══ Excerpt
56. A New Observing Scheme for HMI Vector Field Measurements: Mod-L

Contributed by Yang Liu. Posted on June 27, 2016

Y. Liu1, C. Baldner1, R. Bogart1, R. Bush1, T. Duvall2, J. T. Hoeksema1, A. Norton1, P. Scherrer1, J. Schou2
1 Hansen Experimental Physics Laboratory, Stanford University, Stanford, CA 94305
2 Max-Planck-Institut für Sonnensystemforschung Justus-von-Liebig-Weg 3 37077 Göttingen

(Note: Table 2 is corrected on Feb 10, 2017)

HMI/SDO changed the scheme for collecting vector magnetic field measurements on 13 April 2016. Because we are now confident that data from the two HMI cameras can be successfully combined, the noise in the vector observations can be reduced by using all of the filtergrams from both HMI cameras.

The new scheme, called Mod-L, changes the sequence of filtergram observations. The previous method, Mod-C, used the HMI front camera to collect filtergrams in circular polarization (CP, I ± V) at 6 wavelengths every 45 seconds, from which the Doppler velocity and other line-of-sight quantities were computed. In parallel, every 135 seconds Mod-C used the HMI side camera to obtain not only CP, but linearly polarized filtergrams (LP, I ± Q and I ± U) as well. Only side-camera filtergrams were used to compute the Stokes [I, Q, U, V] in Mod-C. In Mod-L the sequence for the front camera remains the same, while the side camera now collects only the linear polarizations.

Mod-L provides all of the filtergrams necessary to compute the Stokes parameters [I, Q, U, V] in 90 seconds, instead of the 135 seconds required for Mod-C. Thus Mod-L increases the maximum temporal resolution for measuring full Stokes parameters. At the same time, it decreases the noise because twice as many filtergrams are available. The 45s data products from the front camera are also improved; since there is no longer a 135s period in the instrument configuration, the corresponding peak in the Doppler power spectrum is now gone. The new 90s period is at the Nyquist frequency of the 45s-cadence Doppler data. The Stokes measurement is normally averaged over time (nominally 720 seconds) to derive [I, Q, U, V], and we now combine three times as many CP and 1.5 times as many LP measurements. Table 1 compares the Mod-C and Mod-L observations.

Table 1 | Measuring Stokes Parameters [I, Q, U, V]: Mod-C versus Mod-L.

Until recently, the HMI team was not confident that filtergrams from the two cameras could be calibrated with sufficient accuracy. Even after precise spatial alignment, combining filtergrams from two cameras to produce [I, Q, U, V] requires careful evaluation of differences in intensity, polarization, and wavelength to ensure that no systematic bias is introduced.

First, each filtergram needs to be scaled to normalize the average intensity for that cameras. It is done by calculating the ratio of the total intensities of two camera and applying this pixel-dependent ratio for rescaling. The intensity ratio between two cameras is about 1.05.

Second, we perform a preliminary evaluation of the polarization calibration by comparing the noise levels. The original polarization calibration model1 was determined using measurements from one camera only. We apply that polarization calibration model to derive Stokes [I, Q, U, V]. As expected just from photon statistics, the Mod-L noise level decreases by about 14% compared with Mod-C for the 720-sec averaged [I, Q, U, V] (see Table 2).
════
══ Input
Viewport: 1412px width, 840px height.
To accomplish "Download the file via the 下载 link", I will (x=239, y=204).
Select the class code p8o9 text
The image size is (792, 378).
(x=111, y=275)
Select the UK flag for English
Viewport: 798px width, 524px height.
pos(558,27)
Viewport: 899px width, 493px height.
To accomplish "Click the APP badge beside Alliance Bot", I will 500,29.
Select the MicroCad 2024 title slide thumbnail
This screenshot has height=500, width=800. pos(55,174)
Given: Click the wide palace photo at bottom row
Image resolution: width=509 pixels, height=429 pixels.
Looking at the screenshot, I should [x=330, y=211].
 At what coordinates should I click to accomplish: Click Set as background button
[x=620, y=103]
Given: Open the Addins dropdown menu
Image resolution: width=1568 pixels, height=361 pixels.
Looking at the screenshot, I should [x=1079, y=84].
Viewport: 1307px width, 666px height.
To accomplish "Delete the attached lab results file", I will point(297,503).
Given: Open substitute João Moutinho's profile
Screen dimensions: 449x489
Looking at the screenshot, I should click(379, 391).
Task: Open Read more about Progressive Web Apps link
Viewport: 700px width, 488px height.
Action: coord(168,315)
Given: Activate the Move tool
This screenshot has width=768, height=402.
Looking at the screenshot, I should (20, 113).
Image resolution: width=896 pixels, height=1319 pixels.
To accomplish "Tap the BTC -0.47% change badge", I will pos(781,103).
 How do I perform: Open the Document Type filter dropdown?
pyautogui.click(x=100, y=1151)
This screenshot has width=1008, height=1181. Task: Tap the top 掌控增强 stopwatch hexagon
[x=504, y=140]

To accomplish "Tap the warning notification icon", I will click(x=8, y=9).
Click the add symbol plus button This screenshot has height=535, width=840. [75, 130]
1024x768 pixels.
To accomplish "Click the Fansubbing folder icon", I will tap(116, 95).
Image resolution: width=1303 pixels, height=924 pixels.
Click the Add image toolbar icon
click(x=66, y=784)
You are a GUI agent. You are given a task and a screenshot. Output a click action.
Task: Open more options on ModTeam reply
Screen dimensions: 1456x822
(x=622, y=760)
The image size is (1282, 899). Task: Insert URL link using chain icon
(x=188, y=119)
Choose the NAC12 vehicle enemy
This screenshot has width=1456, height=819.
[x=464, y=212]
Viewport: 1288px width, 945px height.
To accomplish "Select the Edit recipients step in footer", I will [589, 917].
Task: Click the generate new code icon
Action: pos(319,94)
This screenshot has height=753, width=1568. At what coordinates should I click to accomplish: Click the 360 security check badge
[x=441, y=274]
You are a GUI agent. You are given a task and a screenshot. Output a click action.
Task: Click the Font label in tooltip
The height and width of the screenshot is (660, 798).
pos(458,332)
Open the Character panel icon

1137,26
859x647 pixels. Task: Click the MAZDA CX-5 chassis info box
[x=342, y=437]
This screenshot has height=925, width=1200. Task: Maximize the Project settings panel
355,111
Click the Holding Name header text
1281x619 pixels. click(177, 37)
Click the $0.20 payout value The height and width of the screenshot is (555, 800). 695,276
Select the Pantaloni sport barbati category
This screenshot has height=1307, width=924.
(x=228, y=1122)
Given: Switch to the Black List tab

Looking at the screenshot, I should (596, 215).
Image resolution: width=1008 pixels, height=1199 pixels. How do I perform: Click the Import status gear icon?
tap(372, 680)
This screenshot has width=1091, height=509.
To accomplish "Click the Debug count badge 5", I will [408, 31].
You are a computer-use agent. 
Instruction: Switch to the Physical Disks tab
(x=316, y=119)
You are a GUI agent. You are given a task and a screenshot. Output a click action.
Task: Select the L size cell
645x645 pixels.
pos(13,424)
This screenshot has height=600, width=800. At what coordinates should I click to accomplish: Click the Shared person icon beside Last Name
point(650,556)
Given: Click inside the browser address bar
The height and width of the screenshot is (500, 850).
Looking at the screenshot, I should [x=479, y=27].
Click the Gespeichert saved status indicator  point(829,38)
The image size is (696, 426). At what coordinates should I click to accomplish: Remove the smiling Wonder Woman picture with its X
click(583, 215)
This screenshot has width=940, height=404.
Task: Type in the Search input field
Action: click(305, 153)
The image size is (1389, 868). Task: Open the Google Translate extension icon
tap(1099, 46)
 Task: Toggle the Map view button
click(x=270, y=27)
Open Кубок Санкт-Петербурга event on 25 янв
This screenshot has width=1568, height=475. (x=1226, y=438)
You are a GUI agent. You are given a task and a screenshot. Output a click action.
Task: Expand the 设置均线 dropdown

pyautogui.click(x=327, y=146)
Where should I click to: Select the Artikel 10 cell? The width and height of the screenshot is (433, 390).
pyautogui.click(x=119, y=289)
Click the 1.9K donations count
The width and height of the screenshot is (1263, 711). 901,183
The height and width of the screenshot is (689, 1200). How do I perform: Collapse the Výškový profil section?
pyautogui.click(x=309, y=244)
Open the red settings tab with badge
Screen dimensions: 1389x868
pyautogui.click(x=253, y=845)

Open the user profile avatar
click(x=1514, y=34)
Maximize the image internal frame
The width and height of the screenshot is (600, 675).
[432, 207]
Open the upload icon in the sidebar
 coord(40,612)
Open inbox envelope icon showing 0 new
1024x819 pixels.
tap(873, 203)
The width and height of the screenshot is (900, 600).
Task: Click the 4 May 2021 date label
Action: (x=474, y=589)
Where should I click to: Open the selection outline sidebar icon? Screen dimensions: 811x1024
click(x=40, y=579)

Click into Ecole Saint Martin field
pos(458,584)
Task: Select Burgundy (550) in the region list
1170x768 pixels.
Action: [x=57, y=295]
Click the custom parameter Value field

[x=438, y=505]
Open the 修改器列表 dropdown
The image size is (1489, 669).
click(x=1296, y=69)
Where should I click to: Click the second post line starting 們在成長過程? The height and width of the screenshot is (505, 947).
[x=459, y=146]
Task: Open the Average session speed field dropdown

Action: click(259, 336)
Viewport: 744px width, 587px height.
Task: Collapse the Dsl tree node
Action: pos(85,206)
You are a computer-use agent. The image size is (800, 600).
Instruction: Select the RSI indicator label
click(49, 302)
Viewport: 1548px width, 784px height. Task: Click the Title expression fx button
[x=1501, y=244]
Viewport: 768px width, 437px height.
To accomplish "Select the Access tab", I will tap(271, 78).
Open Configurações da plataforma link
════
▶ [Work to do]
(A) Can you reproduce the listing from its first line down to the line containing "pyautogui.click(x=100, y=1151)", swapping "Given" for "Prompt" and leaving everything else as is?
(B) How would the note on the HMI Mod-L observing scheme go on after its final sentence?
The text and the listing come from unrelated sources.

▶ [Task answers]
(A)
Viewport: 1412px width, 840px height.
To accomplish "Download the file via the 下载 link", I will (x=239, y=204).
Select the class code p8o9 text
The image size is (792, 378).
(x=111, y=275)
Select the UK flag for English
Viewport: 798px width, 524px height.
pos(558,27)
Viewport: 899px width, 493px height.
To accomplish "Click the APP badge beside Alliance Bot", I will 500,29.
Select the MicroCad 2024 title slide thumbnail
This screenshot has height=500, width=800. pos(55,174)
Prompt: Click the wide palace photo at bottom row
Image resolution: width=509 pixels, height=429 pixels.
Looking at the screenshot, I should [x=330, y=211].
 At what coordinates should I click to accomplish: Click Set as background button
[x=620, y=103]
Prompt: Open the Addins dropdown menu
Image resolution: width=1568 pixels, height=361 pixels.
Looking at the screenshot, I should [x=1079, y=84].
Viewport: 1307px width, 666px height.
To accomplish "Delete the attached lab results file", I will point(297,503).
Prompt: Open substitute João Moutinho's profile
Screen dimensions: 449x489
Looking at the screenshot, I should click(379, 391).
Task: Open Read more about Progressive Web Apps link
Viewport: 700px width, 488px height.
Action: coord(168,315)
Prompt: Activate the Move tool
This screenshot has width=768, height=402.
Looking at the screenshot, I should (20, 113).
Image resolution: width=896 pixels, height=1319 pixels.
To accomplish "Tap the BTC -0.47% change badge", I will pos(781,103).
 How do I perform: Open the Document Type filter dropdown?
pyautogui.click(x=100, y=1151)

(B)
Table 2 | Noise in Stokes [Q, U, V]: Mod-C versus Mod-L.

This decrease of the noise in [I, Q, U, V] also reduces the noise in the inverted vector magnetic field data. Figure 1 shows mean values of the vector magnetic field components as a function of time from January 1 to May 15, 2016. Because the mean of the field magnitude (blue curve) is computed from all the pixels on the Sun’s disk and most pixels are in noise-dominated quiet Sun regions, this mean-field value is a fairly good proxy for the noise. The noise is reduced by ~8% from Mod-C to Mod-L.

yang_fig1Figure 1 | Temporal profiles of data mean of vector magnetic field (Yellow: inclination, Green: azimuth, Blue: field strength) from 1 Jan to 15 May, 2016. The orange curve indicates the camera, where camera = 1 represents the side camera (Mod-C), and camera = 3 means combining two cameras (Mod-L). While inclination and azimuth show no significant change between two observation modes, the mean of field strength decreases significantly. The field-strength mean is dominated by weak-field noise.

The polarization calibration model is also tested using the method described in ref. 2. The residuals of Stokes [Q, U, V] are very small, about 10-4, as shown in Figure 2. This confirms that the original calibration model works well with Mod-L data.

yang_fig2Figure 2 | The average Stokes [I, Q, U, V] quantities are computed for a 25-hour observation. The data are (1) rebinned to 256×256; (2) [Q, U, V] are divided by the corresponding Stokes [I]; (3) we average the near-continuum wavelengths 0 and 5; and (4) for each pixel, we take the median of the 25-hour data. The residuals of [Q, U, V] are very small, indicating current polarization calibration model works well with Mod-L data.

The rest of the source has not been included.